What to do:
Reproduce verbatim the stretch of items from the line that contains "Task: Navigate to" through the line that contains "tap(149, 718)", and nothing else.

_ _ _ _ _

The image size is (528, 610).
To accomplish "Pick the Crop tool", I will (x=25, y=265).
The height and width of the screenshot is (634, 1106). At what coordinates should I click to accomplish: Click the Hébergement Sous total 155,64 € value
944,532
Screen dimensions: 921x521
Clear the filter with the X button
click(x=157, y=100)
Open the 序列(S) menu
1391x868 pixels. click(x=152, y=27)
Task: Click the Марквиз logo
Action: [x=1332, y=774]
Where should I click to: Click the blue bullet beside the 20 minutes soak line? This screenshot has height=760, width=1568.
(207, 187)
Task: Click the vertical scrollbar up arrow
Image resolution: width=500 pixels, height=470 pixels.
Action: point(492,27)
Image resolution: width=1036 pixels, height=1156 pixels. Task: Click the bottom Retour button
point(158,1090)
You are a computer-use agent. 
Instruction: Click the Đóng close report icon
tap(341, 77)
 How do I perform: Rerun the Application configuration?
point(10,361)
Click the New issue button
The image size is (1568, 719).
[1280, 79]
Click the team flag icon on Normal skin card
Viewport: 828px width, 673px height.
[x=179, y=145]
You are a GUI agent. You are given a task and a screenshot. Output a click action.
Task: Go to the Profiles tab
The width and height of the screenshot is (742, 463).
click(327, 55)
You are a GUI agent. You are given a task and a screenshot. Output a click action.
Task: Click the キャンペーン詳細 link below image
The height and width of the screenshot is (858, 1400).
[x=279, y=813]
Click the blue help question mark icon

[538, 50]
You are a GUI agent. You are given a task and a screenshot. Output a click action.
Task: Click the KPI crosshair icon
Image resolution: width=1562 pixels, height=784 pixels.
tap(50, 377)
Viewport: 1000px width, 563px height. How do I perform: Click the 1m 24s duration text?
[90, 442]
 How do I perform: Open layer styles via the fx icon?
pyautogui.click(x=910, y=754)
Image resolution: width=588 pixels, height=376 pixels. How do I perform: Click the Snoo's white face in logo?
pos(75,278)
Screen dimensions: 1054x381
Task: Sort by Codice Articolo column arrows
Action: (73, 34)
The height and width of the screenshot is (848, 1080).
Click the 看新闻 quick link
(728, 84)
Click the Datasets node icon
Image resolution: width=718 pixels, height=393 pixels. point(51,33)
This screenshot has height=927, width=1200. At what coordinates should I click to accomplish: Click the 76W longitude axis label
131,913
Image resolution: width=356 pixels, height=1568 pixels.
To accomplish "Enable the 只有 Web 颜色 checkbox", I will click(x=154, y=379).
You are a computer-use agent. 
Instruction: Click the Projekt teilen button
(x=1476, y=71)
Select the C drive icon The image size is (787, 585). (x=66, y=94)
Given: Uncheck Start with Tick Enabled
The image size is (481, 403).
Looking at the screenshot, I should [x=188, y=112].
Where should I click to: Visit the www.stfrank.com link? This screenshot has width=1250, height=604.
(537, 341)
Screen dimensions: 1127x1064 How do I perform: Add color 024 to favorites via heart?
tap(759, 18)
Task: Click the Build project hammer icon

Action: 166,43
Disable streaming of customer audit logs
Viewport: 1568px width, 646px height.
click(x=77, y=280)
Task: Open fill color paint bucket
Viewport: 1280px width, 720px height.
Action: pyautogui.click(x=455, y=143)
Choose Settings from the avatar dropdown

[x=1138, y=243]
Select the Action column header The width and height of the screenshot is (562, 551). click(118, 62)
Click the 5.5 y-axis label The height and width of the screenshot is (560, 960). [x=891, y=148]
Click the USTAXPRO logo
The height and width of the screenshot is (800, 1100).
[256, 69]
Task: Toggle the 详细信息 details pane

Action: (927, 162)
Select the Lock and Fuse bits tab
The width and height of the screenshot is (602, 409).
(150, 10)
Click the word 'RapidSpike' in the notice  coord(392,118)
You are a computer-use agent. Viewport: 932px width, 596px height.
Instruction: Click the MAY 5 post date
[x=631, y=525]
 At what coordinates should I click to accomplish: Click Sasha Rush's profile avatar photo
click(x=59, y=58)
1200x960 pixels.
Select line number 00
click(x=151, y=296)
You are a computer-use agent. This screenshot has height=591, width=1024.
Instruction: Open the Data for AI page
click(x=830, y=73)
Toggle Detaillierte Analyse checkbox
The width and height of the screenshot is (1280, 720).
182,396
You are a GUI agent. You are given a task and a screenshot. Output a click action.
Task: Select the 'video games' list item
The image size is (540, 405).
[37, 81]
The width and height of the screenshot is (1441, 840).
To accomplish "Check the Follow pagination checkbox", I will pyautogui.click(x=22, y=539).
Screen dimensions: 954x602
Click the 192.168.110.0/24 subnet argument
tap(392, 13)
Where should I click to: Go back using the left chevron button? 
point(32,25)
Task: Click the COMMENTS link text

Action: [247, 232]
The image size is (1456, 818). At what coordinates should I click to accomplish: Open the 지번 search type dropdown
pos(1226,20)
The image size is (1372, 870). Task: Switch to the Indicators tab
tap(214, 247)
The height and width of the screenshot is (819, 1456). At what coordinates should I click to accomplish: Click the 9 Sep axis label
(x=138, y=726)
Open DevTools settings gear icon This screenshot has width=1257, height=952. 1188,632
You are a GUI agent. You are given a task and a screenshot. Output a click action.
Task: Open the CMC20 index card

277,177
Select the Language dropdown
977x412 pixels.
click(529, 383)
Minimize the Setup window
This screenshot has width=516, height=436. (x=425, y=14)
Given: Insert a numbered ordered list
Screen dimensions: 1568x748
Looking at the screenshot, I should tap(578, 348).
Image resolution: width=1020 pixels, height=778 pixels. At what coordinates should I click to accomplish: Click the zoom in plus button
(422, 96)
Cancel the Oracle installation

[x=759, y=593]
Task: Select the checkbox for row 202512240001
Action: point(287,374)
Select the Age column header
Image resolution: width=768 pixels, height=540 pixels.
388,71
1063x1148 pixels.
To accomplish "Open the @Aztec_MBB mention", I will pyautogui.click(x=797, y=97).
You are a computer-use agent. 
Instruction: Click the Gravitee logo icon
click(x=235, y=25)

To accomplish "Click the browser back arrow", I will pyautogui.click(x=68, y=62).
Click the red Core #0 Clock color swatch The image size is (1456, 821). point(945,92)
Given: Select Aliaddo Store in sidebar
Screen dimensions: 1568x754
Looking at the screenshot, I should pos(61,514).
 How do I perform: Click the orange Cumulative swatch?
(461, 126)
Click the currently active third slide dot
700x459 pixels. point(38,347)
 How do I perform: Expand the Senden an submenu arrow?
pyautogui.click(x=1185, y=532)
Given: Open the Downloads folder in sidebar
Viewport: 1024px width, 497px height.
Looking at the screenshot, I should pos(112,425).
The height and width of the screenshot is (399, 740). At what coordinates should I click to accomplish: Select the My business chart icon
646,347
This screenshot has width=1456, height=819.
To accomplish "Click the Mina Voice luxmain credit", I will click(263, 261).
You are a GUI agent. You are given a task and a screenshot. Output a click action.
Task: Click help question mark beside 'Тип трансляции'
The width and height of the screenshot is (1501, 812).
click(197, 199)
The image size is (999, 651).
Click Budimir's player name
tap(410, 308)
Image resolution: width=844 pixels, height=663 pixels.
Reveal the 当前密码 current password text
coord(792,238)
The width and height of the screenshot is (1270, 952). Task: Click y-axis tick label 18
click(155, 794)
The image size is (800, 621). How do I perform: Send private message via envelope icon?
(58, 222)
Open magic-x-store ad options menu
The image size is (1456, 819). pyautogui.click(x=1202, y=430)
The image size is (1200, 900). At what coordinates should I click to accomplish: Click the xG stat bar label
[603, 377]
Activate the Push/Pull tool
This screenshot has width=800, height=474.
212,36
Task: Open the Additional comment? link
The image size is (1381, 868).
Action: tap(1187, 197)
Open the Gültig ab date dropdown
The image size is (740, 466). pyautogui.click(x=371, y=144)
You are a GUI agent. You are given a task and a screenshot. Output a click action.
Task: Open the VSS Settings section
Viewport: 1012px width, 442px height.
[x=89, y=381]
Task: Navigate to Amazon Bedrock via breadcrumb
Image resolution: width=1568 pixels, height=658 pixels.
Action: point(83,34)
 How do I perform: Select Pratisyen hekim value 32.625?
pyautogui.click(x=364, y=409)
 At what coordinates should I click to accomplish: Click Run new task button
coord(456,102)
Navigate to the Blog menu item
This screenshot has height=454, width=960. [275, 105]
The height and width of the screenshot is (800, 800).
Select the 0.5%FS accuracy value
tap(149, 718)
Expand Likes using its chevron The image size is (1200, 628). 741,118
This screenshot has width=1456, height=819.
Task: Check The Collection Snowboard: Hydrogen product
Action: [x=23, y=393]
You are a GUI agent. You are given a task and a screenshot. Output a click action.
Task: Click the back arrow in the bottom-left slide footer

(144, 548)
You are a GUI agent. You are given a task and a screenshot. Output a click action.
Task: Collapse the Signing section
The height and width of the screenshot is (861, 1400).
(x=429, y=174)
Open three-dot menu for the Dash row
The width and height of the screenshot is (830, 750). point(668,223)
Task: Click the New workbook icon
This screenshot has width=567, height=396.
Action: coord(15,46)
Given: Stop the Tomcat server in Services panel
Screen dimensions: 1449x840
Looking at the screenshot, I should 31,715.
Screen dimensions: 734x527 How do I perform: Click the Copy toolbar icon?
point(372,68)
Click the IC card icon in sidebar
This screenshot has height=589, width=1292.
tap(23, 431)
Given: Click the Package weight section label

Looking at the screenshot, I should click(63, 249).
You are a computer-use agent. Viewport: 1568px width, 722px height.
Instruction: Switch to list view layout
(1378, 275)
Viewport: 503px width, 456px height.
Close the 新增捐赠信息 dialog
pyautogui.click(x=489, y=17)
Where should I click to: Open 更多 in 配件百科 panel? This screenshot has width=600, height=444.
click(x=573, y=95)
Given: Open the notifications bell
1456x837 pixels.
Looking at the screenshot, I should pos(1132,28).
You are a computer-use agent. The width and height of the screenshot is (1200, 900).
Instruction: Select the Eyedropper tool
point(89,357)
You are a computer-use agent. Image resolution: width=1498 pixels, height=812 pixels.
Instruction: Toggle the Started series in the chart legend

_ _ _ _ _

Problem solution:
Task: Navigate to Amazon Bedrock via breadcrumb
Image resolution: width=1568 pixels, height=658 pixels.
Action: point(83,34)
 How do I perform: Select Pratisyen hekim value 32.625?
pyautogui.click(x=364, y=409)
 At what coordinates should I click to accomplish: Click Run new task button
coord(456,102)
Navigate to the Blog menu item
This screenshot has height=454, width=960. [275, 105]
The height and width of the screenshot is (800, 800).
Select the 0.5%FS accuracy value
tap(149, 718)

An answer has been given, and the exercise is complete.